No income tax and no statewide sales tax doesn’t mean no state taxes at all. Alaska imposes excise taxes on specific products.
The state motor fuel tax on gasoline is $0.08 per gallon, with a small surcharge bringing the effective rate to roughly $0.09 per gallon. That is by far the lowest gas tax in the country; most states charge between $0.20 and $0.60 per gallon. The rate for marine fuel is even lower at $0.05 per gallon.
Alaska also imposes a $50-per-ounce excise tax on marijuana sold or transferred from a cultivation facility to a retail store or manufacturing facility.7Justia. Alaska Code 43-61-010 – Marijuana Tax The tax applies proportionally to partial ounces and covers the plant material itself but excludes stalks, sterilized seeds, and other non-psychoactive components. The state has authority to set a lower rate for certain parts of the plant.
Living in a no-income-tax state is only useful if no other state claims you as their resident. Alaska itself doesn’t have tax residency rules to worry about since it has nothing to collect. The real risk runs in the other direction: if you split time between Alaska and a state that does impose income tax, that other state may try to tax your worldwide income.
Residency for PFD purposes requires demonstrating intent to remain in Alaska indefinitely through customary ties like holding an Alaska driver’s license, voter registration, and maintaining a primary home in the state.8Cornell Law School.
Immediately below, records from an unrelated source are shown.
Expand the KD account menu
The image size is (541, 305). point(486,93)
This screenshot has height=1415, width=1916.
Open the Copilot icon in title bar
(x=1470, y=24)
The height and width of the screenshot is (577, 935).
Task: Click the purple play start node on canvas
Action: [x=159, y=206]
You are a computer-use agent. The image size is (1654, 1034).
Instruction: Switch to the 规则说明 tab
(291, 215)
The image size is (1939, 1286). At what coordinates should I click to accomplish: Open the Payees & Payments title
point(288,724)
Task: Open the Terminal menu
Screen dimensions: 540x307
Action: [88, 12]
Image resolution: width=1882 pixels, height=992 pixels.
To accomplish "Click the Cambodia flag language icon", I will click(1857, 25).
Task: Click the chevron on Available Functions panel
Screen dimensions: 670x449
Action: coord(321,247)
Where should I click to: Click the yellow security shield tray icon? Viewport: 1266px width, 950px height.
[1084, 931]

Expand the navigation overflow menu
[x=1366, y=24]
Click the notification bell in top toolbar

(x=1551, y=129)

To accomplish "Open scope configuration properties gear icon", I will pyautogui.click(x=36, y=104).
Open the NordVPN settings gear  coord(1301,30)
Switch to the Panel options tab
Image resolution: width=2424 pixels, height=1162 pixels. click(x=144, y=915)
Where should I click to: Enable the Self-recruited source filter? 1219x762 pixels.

Alaska Code 15 AAC 23.143 – Establishing and Maintaining Alaska Residency Physical presence alone is not enough. The regulation specifically says that just being in Alaska doesn’t establish residency without those other ties.
If you spend significant time in another state, keep documentation of your Alaska connections. A home you own and occupy, local bank accounts, vehicle registrations, and membership in Alaska organizations all support your position. States with income taxes are increasingly aggressive about claiming part-year or dual residents, and Alaska won’t fight that battle for you since it has no tax stake in where you file. The burden falls entirely on you to prove another state shouldn’t tax your income.